> _EXERCISE AIM_
Search the data below for "chevron"; list each line that holds it.

····················

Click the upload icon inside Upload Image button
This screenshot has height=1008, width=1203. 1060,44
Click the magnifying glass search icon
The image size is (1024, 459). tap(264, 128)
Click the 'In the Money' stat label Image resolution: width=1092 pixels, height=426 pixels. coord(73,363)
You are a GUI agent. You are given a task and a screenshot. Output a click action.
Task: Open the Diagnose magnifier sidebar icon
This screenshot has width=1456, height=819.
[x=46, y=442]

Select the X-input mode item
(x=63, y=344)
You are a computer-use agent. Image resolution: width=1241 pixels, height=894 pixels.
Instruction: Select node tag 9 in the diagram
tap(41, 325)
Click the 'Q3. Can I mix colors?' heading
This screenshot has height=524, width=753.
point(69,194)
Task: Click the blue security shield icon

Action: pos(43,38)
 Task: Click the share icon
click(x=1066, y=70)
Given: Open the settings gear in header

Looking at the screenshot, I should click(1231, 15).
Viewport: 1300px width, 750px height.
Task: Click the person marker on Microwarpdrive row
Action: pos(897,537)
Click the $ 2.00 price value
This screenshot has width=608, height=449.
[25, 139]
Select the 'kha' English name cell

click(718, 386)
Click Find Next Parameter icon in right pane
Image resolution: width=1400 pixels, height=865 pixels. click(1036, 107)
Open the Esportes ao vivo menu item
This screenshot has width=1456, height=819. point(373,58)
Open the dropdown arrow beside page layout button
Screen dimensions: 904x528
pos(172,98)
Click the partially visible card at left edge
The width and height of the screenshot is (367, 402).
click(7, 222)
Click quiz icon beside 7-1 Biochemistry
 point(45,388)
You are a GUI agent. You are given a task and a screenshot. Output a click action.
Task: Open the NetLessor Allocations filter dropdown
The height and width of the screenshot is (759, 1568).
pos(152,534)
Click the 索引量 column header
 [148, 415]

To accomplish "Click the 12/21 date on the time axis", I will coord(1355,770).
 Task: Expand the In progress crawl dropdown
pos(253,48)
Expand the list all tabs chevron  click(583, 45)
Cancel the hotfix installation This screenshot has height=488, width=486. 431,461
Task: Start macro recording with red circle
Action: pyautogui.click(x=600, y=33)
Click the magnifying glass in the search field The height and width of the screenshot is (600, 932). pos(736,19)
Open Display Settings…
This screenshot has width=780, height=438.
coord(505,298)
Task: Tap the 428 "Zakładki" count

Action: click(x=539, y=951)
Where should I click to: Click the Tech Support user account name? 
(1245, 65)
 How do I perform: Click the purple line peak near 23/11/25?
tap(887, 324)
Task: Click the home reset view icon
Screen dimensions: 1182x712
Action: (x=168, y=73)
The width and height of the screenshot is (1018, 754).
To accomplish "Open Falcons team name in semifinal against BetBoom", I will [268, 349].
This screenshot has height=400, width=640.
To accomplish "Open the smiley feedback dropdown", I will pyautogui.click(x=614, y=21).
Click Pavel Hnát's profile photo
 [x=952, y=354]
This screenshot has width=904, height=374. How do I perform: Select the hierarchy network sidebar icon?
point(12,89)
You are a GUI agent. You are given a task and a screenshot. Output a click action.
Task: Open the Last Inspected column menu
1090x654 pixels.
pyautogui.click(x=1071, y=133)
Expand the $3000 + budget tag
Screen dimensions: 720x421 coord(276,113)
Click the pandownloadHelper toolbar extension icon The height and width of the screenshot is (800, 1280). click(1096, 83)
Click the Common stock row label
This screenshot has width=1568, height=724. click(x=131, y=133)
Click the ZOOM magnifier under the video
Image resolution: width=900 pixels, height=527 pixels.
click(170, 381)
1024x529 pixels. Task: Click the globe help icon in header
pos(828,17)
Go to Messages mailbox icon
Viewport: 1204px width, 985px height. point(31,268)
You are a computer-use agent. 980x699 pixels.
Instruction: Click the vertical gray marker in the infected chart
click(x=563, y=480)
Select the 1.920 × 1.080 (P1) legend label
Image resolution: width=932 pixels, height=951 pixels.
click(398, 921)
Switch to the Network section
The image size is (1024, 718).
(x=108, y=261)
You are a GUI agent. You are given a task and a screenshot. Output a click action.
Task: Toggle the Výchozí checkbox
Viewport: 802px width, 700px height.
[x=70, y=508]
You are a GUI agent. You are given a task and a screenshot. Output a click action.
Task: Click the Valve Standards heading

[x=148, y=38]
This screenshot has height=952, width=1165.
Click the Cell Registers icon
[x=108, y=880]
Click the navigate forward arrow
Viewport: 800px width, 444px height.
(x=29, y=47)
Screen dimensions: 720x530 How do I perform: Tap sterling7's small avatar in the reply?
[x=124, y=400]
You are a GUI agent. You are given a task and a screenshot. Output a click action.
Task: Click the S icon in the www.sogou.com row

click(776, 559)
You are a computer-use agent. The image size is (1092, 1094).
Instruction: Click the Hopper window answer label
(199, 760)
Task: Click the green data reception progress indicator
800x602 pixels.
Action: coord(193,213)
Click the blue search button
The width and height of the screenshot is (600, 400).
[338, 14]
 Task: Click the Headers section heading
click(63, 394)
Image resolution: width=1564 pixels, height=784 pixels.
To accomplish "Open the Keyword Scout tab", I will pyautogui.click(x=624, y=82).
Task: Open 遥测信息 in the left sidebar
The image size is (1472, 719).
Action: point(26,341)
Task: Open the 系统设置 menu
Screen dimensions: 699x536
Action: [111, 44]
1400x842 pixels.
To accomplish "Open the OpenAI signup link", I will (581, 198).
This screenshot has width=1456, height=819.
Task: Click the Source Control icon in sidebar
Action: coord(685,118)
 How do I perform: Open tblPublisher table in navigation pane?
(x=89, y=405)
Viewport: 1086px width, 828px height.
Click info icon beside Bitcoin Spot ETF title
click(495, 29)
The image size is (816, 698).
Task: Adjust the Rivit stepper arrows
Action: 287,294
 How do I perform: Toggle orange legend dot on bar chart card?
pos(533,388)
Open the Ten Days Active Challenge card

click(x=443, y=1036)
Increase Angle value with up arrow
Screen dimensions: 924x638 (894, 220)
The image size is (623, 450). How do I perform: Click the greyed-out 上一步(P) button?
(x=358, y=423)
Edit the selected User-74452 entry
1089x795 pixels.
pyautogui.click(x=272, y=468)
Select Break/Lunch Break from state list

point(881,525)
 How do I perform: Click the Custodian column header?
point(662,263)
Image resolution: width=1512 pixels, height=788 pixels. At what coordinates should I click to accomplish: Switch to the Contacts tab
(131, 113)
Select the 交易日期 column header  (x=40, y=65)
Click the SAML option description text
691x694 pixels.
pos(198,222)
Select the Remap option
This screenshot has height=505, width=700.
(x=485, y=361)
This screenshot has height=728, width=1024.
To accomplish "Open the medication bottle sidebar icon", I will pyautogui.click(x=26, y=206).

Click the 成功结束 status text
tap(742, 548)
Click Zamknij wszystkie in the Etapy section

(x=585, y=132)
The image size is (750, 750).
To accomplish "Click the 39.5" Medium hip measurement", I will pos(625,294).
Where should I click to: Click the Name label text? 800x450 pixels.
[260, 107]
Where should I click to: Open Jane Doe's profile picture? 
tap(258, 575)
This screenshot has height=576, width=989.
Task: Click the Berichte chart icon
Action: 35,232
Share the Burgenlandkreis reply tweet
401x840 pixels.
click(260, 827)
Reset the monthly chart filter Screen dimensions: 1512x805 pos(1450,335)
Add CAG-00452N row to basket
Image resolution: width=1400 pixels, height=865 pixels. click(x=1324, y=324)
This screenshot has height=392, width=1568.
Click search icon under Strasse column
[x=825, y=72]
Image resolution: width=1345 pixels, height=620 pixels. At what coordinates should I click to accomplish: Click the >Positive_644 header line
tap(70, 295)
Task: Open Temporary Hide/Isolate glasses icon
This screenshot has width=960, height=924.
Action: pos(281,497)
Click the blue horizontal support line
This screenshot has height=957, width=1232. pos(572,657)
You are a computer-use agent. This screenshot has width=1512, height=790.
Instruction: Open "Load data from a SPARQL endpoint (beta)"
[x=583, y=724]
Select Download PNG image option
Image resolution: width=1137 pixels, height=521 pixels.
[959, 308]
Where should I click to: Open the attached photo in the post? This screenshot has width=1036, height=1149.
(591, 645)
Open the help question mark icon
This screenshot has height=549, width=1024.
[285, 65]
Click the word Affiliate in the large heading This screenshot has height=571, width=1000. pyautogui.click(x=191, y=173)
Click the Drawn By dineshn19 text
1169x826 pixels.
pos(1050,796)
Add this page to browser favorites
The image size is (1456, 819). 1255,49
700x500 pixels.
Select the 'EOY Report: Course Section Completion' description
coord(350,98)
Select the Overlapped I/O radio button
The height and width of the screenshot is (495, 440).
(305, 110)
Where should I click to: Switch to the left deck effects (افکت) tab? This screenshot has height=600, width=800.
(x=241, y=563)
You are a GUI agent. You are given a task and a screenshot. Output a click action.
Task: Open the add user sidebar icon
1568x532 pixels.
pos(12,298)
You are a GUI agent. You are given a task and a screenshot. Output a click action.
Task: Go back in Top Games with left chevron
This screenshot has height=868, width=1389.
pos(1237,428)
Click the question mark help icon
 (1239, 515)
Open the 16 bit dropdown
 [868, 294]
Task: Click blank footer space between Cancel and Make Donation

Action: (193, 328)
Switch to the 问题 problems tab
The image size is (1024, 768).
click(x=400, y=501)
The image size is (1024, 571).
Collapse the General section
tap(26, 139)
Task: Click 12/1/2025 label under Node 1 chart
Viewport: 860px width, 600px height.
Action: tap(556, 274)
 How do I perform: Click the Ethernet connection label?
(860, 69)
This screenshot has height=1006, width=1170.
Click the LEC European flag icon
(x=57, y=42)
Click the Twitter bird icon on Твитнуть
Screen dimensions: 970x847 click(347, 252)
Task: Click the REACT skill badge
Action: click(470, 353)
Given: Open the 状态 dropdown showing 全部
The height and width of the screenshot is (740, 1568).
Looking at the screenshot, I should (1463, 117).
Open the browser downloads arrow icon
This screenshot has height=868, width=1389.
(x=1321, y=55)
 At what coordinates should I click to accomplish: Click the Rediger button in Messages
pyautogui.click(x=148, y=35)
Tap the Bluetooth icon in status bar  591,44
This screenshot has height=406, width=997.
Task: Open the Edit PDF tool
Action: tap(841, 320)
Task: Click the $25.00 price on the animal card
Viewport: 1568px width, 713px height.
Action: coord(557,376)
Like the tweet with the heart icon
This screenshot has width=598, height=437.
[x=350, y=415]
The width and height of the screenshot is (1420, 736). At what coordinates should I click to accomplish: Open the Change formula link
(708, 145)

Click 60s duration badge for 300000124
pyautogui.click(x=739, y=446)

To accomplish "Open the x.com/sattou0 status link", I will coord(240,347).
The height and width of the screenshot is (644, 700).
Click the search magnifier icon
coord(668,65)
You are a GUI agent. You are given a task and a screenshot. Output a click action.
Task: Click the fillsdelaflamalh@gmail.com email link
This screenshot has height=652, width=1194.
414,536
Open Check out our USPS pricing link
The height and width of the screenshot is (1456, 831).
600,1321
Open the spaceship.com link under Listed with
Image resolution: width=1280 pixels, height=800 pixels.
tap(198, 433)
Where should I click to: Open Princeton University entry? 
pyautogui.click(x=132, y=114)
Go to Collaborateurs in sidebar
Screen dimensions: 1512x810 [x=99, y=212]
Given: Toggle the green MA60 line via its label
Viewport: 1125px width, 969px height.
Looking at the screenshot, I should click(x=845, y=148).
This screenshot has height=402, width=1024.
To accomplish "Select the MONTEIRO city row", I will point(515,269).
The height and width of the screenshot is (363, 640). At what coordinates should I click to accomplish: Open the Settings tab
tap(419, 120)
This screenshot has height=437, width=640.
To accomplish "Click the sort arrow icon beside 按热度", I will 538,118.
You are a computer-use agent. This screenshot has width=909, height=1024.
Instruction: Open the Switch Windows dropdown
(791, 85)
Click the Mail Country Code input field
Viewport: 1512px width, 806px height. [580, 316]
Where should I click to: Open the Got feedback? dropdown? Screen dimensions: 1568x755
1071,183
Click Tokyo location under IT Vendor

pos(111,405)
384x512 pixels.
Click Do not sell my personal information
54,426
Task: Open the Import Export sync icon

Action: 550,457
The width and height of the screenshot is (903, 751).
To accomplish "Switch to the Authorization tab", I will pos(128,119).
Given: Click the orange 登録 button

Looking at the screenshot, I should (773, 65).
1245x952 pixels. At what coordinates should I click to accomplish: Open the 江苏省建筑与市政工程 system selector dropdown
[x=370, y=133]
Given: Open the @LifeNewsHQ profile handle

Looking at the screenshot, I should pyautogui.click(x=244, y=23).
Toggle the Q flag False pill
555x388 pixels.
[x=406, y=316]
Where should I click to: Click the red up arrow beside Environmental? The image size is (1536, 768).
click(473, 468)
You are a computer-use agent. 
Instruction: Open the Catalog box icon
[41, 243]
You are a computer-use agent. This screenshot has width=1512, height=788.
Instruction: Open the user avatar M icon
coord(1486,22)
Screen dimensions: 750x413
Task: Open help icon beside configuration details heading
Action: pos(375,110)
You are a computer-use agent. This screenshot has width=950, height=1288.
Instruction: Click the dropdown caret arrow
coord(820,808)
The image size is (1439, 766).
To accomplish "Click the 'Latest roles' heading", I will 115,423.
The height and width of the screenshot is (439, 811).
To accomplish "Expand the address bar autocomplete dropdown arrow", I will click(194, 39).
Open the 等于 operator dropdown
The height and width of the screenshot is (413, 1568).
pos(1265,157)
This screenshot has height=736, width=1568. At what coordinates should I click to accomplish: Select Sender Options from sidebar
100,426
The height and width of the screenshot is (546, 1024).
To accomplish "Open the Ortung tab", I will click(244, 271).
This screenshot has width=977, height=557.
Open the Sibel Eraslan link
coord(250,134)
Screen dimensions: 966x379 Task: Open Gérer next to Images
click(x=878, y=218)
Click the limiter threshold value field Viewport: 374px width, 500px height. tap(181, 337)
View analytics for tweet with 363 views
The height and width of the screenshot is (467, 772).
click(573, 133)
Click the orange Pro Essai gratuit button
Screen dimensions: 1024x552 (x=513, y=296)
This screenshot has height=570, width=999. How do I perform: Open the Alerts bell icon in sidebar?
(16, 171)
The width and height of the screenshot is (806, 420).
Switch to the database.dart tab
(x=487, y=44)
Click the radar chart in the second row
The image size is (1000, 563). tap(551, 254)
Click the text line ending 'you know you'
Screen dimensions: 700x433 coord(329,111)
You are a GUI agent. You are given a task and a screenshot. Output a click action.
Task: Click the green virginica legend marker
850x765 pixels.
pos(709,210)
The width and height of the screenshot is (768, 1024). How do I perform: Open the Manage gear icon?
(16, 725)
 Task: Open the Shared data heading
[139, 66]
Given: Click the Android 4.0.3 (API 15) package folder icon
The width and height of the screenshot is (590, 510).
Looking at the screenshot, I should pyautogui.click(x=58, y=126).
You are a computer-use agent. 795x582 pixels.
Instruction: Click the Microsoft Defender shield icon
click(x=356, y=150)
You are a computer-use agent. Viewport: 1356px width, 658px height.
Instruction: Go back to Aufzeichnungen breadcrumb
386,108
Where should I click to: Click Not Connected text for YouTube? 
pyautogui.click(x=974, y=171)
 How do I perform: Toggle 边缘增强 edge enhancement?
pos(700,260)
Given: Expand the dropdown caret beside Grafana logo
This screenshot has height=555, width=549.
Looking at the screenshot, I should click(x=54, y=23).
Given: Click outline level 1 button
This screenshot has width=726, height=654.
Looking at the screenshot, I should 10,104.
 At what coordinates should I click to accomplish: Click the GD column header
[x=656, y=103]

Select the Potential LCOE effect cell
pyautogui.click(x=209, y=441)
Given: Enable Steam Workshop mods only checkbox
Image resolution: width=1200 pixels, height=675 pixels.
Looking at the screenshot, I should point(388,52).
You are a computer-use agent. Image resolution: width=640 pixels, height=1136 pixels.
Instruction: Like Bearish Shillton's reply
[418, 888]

····················

> _TASK OUTPUT_
Expand the list all tabs chevron  click(583, 45)
Task: Go back in Top Games with left chevron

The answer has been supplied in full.